Crenshaw (Valdes ve ark., 2002'de) ve Delgado ve Stefancic (2012) 1990'larda CRT'ye muhalefeti, özellikle de CRT bilginlerini solcu radikaller olarak gören ve hatta onları semitizm. Eleştirmenler "yasal hikaye anlatımı hareketinin" renkli insanların hikayelerine odaklanan ve CRT hukuk bilimcilerinin baskın anlatılara meydan okumak için kullandıkları bir yaklaşımın titiz bir analiz yöntemi olmadığını hissettiler.

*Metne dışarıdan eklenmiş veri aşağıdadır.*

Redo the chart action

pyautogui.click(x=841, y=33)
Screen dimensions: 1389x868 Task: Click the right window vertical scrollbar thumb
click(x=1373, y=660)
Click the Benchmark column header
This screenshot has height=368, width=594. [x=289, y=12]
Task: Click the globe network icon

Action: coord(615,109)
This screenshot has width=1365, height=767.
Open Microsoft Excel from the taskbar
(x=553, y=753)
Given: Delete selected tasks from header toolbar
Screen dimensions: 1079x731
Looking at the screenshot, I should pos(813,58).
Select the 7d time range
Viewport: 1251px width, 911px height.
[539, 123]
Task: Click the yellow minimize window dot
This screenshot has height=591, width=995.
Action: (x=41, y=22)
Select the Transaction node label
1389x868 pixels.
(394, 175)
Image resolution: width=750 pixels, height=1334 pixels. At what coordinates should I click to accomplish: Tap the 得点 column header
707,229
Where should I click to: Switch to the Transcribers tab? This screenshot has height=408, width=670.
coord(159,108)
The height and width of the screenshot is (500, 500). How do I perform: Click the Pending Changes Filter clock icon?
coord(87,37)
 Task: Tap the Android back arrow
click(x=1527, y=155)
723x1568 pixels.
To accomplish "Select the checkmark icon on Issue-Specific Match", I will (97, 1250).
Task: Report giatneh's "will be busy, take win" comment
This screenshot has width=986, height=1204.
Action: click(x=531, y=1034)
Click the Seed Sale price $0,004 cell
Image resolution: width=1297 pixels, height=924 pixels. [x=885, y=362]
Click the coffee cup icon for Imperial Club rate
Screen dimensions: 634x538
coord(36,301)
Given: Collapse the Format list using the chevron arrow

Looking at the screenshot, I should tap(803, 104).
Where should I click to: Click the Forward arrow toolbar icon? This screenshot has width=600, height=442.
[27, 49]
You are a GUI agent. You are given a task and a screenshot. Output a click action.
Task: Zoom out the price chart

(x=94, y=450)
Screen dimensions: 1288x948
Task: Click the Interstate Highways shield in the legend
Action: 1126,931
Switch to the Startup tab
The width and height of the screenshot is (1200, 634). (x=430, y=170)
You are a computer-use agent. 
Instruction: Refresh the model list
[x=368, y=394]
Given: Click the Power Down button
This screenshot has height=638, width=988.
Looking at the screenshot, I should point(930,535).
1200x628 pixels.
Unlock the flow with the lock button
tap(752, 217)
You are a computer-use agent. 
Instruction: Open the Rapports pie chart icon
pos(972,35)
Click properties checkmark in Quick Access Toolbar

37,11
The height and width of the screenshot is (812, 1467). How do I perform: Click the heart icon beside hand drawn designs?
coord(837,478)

Bu eleştirmenler ayrıca renk insanlarının kendi deneyimleri hakkında daha bilgili olduklarını ve bu nedenle onları temsil etmek için beyaz yazarlardan daha iyi donanımlı oldukları fikrine itiraz ettiler. Son olarak, CRT eleştirmenleri hareketin "nesnel bir gerçeğin" varlığını sorgulama eğiliminden şüphelendi. Gerçek, nesnellik ve meritokrasi gibi kavramların hepsi, beyaz üstünlüğün sıkça görünmez işleyişini, örneğin beyazların miras kabulleri gibi politikalar yoluyla her zaman bir yüksek öğrenim içinde olumlu bir eylemden yararlandıklarını gösteren CRT akademisyenleri tarafından meydan okunmaktadır.

Kaynaklar

  • Crenshaw, Kimberlé, Neil Gotanda, Gary Peller ve Kendall Thomas, editörler. Eleştirel Irk Teorisi: Hareketi Oluşturan Anahtar Yazılar. New York: Yeni Basın, 1995.
  • Delgado, Richard ve Jean Stefancic, editörler. Kritik Irk Teorisi: Giriş, 2. baskı. New York: New York Üniversitesi Yayınları, 2012.
  • Hill-Collins, Patricia ve John Solomos, editörler. SAGE Irk ve Etnik Araştırmalar El Kitabı. Bin Meşe, CA: Sage Yayınları, 2010.
  • Valdes, Francisco, Jerome McCristal Culp ve Angela P. Harris, editörler. Kavşak, Yön ve Yeni Bir Kritik Irk Teorisi. Philadelphia: Temple Üniversitesi Yayınları, 2002.